Quanto ao outro ponto, vistos a partir do momento actual da disponibilidade da banda desenhada quase somente em formatos livrescos, é algo complexo recuperar a ideia e esforço destas obras à medida que iam surgindo sob a forma serializada original. From Hell, como havíamos já discutido quando da leitura do seu Companion, foi iniciada capítulo a capítulo (uma mera dezena de páginas) na revista Taboo, de pouca dura, no final de 1989. Até chegarmos à edição num só monumental volume, esperar-se-iam mais de dez anos. Fica apenas como aviso, já que a consideração deste formato acarreta um “prestígio cultural” e uma “patina” emprestada da literatura – ou para sermos mais precisos, do estado actual de graça do romance psicológico burguês modernista – que apaga as origens num meio bastante distinto e acompanhado de outros textos (recordemos como Maus, Persepolis, Berlin, O homem que passeia e até As jóias de Castafiore) nasceram sempre de pequenas porções em circulações não-livrescas, “adivinhassem” ou não essa segunda vida. Aconselharíamos, por exemplo, a leitura de cada capítulo individualmente, “interrompendo” o ritmo verificando as notas finais, e regressando ao próximo capítulo, de maneira a compreender, de forma mais íntima, a arquitectura emocional de cada um deles e não simplesmente subsumi-los a uma continuidade romanesca. Mesmo assim, voltamos a um dos pontos iniciais, de que esta é uma das poucas obras de banda desenhada em que esse termo pode ser aplicado com toda a sua propriedade específica.


Gostaríamos de terminar com algumas notas soltas em relação à edição portuguesa da Devir. Em termos de formato, é algo maior do que as edições que conhecemos mas tem boa “mão”, como se costuma dizer. As páginas demasiado brancas tornam-se algo agressivas, e quiçá uma opção qualquer de off-white teria ajudado a sobressair o trabalho rendilhado e delicado de Campbell.

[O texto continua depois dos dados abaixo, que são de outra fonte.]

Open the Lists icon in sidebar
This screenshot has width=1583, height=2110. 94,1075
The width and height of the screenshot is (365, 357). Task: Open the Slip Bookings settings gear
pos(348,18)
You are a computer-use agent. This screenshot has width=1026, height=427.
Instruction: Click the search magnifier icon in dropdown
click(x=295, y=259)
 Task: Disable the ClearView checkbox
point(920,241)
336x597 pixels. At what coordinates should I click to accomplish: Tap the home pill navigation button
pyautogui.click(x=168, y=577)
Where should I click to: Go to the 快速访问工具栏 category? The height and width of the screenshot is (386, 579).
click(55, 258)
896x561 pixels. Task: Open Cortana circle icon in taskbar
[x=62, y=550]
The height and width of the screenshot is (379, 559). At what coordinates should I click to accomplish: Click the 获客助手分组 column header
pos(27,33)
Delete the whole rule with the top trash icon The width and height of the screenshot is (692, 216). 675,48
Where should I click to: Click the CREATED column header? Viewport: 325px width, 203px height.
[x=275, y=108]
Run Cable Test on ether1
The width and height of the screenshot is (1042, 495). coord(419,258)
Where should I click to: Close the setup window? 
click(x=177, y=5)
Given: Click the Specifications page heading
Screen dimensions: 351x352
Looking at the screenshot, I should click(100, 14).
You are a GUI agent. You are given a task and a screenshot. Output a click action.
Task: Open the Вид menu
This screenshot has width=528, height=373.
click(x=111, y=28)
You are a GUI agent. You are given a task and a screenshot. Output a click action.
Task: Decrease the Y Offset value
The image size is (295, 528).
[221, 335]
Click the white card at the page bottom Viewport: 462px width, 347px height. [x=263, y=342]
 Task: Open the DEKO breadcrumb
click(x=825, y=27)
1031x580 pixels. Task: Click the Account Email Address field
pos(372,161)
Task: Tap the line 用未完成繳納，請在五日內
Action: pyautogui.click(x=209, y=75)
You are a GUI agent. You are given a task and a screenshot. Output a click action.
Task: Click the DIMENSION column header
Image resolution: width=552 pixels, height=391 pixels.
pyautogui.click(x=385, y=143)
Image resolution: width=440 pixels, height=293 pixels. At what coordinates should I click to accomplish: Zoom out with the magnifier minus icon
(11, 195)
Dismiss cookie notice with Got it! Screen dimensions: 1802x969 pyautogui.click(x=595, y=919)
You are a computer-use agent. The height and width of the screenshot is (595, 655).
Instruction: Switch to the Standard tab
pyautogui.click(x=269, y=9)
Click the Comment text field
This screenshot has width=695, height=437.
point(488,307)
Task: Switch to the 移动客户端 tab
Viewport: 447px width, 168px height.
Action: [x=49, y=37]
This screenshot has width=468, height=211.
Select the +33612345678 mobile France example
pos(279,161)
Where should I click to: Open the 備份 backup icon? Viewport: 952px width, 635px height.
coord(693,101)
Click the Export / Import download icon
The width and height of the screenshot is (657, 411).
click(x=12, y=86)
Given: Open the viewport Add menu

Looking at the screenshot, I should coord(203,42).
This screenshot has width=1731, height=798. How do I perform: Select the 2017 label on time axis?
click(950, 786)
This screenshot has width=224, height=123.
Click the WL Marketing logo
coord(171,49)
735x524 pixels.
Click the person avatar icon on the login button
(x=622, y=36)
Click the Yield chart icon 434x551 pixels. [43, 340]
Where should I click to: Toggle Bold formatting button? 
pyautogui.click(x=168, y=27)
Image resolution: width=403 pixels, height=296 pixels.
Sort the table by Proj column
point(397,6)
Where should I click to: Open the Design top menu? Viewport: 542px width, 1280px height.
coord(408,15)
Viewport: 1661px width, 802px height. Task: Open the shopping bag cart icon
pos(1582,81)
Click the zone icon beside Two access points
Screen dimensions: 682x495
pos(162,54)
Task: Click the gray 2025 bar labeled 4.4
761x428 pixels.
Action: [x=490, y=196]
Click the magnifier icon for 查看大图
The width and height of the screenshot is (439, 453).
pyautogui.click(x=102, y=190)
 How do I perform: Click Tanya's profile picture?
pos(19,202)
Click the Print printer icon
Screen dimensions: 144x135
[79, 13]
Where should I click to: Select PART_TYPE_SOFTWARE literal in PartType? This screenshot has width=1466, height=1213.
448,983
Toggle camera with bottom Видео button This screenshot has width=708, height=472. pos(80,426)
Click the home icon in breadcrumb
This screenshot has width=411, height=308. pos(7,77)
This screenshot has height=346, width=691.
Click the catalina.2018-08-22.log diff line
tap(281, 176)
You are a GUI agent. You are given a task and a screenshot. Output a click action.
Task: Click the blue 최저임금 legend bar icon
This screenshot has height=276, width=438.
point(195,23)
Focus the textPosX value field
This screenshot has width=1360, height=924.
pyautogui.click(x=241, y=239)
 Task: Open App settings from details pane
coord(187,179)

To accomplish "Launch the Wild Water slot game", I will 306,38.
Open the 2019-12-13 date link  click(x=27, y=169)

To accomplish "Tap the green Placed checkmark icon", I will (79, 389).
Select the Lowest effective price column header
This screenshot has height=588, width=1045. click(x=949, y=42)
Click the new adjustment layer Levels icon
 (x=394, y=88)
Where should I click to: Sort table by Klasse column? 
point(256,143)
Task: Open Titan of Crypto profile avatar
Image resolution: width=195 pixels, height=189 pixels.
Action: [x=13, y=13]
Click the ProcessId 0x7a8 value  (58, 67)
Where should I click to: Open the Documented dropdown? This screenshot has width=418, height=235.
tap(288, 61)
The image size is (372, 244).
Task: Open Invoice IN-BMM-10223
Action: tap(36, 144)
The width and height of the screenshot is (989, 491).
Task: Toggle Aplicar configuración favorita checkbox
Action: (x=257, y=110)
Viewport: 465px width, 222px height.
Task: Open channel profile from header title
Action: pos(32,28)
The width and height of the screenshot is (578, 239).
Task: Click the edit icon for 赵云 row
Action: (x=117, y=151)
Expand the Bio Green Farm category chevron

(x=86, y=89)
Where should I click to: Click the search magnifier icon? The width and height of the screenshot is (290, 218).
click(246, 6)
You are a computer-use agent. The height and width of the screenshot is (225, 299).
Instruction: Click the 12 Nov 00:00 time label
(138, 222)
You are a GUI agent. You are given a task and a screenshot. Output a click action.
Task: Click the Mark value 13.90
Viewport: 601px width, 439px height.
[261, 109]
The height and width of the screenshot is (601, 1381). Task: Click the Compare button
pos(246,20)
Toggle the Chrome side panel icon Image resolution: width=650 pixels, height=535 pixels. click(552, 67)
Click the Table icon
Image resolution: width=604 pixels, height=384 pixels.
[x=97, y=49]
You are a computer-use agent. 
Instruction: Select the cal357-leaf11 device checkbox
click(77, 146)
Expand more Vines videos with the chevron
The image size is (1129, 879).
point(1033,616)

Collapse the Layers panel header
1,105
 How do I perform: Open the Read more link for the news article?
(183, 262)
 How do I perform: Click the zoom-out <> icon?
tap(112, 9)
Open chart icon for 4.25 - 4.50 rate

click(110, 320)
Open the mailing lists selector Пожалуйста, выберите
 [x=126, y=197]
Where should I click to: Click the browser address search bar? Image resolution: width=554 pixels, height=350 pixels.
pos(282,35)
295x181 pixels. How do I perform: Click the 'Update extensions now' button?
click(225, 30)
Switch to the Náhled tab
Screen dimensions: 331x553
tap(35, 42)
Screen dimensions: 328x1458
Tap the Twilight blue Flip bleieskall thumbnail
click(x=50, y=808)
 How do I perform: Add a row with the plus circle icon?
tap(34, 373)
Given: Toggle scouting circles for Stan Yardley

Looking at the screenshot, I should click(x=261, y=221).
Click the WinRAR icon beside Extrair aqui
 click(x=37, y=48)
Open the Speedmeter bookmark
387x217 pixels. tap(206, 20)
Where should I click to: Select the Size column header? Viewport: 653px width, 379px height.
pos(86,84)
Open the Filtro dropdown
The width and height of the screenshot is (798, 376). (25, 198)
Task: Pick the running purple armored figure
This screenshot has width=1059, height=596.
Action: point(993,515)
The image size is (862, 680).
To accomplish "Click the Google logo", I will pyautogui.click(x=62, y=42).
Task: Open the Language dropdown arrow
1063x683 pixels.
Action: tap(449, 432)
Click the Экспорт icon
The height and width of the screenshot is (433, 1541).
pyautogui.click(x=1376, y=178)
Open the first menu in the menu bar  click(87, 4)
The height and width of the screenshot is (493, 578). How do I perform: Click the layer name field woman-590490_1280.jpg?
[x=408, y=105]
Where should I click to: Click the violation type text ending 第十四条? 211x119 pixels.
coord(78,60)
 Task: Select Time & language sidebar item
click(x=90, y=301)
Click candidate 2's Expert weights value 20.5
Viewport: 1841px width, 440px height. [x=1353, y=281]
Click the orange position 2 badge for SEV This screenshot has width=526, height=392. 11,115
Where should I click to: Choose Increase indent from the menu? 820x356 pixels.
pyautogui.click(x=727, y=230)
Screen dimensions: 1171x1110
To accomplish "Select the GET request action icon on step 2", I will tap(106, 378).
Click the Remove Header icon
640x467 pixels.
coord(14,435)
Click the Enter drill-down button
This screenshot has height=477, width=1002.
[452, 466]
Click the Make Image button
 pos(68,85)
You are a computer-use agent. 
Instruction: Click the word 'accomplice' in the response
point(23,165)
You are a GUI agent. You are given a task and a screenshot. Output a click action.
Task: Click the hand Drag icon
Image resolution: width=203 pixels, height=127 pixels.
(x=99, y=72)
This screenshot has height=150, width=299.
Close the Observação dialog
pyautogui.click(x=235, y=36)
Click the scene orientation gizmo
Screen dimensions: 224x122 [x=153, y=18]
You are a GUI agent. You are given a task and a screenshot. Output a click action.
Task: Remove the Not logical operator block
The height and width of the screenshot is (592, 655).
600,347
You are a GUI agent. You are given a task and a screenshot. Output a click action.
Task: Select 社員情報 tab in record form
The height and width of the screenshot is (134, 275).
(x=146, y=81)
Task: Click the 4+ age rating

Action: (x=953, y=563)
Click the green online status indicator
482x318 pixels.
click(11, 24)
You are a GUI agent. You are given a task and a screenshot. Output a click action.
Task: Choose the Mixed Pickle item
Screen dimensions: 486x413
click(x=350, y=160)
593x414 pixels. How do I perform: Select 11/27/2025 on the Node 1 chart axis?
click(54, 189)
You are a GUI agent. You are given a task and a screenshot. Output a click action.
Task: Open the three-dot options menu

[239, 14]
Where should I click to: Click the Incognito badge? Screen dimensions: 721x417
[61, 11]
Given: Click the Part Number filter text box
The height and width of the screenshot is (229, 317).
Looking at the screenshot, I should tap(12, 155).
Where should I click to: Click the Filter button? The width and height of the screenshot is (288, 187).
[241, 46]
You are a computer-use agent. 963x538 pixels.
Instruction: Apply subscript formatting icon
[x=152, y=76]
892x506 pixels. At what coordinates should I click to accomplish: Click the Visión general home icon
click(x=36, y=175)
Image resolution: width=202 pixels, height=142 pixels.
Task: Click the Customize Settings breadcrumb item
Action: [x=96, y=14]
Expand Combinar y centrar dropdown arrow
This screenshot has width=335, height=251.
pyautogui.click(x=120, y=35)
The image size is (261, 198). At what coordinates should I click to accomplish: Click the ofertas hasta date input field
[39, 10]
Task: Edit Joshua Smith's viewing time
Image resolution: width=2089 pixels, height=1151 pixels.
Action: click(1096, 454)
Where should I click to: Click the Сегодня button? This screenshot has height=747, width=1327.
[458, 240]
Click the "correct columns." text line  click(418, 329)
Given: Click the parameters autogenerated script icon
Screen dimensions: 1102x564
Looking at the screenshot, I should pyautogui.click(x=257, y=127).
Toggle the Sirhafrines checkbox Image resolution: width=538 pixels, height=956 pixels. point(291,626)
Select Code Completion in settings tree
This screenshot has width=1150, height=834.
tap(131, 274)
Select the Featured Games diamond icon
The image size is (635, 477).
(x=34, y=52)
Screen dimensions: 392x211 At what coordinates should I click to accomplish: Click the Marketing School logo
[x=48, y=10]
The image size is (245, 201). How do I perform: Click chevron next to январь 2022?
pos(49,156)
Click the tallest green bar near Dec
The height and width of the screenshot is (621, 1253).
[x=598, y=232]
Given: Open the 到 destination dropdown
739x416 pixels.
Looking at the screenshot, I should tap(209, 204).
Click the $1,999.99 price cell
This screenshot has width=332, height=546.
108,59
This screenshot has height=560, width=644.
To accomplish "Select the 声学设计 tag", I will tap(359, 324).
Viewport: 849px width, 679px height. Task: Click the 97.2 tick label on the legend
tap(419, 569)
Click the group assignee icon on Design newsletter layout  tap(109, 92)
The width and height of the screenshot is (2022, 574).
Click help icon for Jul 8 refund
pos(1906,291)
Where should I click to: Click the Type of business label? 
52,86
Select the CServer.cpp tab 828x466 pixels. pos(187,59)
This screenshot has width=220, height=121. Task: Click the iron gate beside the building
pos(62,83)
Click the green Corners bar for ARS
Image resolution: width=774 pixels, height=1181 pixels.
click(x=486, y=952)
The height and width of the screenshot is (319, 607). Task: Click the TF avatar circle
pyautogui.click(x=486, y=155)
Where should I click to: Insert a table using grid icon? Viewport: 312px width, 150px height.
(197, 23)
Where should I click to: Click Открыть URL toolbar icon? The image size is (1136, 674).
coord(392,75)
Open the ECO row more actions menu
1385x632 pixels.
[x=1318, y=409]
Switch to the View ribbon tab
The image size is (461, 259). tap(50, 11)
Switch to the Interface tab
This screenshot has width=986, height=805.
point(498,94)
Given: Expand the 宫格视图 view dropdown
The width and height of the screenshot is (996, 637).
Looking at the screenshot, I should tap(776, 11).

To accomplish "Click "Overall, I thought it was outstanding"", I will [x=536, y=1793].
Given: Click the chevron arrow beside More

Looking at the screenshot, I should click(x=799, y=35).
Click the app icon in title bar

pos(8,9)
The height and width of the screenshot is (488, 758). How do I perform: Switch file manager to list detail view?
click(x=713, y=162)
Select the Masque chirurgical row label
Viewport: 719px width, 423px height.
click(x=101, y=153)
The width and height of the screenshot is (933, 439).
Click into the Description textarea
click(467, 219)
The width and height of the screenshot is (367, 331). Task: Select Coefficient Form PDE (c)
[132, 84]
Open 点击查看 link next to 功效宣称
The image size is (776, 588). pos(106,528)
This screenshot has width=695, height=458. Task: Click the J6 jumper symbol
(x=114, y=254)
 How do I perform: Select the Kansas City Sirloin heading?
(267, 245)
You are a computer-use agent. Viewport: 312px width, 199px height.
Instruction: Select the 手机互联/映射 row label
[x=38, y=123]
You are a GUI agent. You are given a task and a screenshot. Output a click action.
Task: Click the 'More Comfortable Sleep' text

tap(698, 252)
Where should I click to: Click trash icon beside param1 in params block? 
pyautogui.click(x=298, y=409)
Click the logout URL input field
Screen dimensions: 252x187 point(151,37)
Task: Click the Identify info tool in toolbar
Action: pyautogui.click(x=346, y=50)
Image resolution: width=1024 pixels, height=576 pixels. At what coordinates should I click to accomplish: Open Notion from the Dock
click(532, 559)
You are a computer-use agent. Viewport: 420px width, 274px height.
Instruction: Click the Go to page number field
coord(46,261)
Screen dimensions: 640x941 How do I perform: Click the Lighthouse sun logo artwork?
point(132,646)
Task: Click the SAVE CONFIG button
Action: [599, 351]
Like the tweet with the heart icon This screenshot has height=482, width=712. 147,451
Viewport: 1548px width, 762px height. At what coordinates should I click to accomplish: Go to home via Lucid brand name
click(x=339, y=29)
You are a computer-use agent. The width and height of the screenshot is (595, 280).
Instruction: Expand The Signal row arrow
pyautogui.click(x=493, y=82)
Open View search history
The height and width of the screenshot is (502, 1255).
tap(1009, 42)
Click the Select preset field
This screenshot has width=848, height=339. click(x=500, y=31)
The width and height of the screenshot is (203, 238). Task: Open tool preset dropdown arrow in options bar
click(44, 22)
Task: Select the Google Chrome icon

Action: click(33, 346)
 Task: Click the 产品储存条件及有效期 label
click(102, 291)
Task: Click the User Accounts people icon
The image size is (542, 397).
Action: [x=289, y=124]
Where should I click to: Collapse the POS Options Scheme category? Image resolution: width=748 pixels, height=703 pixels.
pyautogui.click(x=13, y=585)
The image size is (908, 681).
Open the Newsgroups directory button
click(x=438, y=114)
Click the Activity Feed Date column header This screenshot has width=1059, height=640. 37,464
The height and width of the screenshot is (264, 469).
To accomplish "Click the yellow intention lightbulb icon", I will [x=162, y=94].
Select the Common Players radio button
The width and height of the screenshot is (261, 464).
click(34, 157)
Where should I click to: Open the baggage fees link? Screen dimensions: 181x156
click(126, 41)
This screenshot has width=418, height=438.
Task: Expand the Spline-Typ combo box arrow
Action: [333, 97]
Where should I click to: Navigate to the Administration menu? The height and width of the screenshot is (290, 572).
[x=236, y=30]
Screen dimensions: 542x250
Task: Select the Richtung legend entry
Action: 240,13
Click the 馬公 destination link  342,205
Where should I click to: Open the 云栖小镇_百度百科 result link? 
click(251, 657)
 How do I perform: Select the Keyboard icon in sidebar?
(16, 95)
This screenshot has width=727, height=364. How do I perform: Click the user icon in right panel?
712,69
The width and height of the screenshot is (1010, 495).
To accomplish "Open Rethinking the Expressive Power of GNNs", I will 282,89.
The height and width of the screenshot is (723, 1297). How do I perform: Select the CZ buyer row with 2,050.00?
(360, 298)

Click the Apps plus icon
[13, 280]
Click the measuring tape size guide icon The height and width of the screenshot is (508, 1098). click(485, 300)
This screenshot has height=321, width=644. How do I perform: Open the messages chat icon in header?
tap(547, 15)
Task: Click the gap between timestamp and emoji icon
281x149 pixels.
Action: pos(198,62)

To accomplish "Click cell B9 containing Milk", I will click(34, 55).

A reprodução/impressão de algumas imagens, sobretudo aquelas das aguarelas e aguadas, mais difusas, são algo deficitárias, sobretudo na capa, o que empobrece a experiência global da sua leitura. Aliás, apesar da capa seguir algumas edições em língua inglesa, tendo em conta a panóplia de outras imagens oferecidas pelas capas coloridas feitas pelo artista na edição serializada pela Tundra, teria havido opções mais subtis, oblíquas e elegantes do que esta, a nosso ver. A letra mecanizada e fina para a legendagem é uma boa escolha, pois seria incomportável financeiramente reproduzir a letra à mão de Campbell e assistentes numa tradução desta natureza. Porém, é desta forma que se sublinha a importância da legendagem em estar em consonância estética com as linhas do desenho. E apesar do formato do livro, algumas partes tornam-se difíceis de ler. Conhecendo a dificuldade de traduzir os idiomas ingleses de registos variados e, por vezes, arqueológicos e obscuros do autor, a tradução segue opções específicas de domesticação não apenas válidas como sólidas, tornando o trabalho da tradutora uma vitória. Dito tudo isto, é óptimo ter em mãos uma edição portuguesa deste monumento e obra incontornável da banda desenhada, tornando inescusável a ausência da consideração de obras verdadeiramente adultas, do ponto de vista cultural e intelectual, deste campo no nosso país (em conjunto com, por exemplo, Fun Home, O homem que passeia, A viagem, Maus, ou a obra de Francisco Sousa Lobo).
Nota final: agradecimentos à editora, pela oferta do volume. Com a excepção da última, todas as imagens colhidas na internet.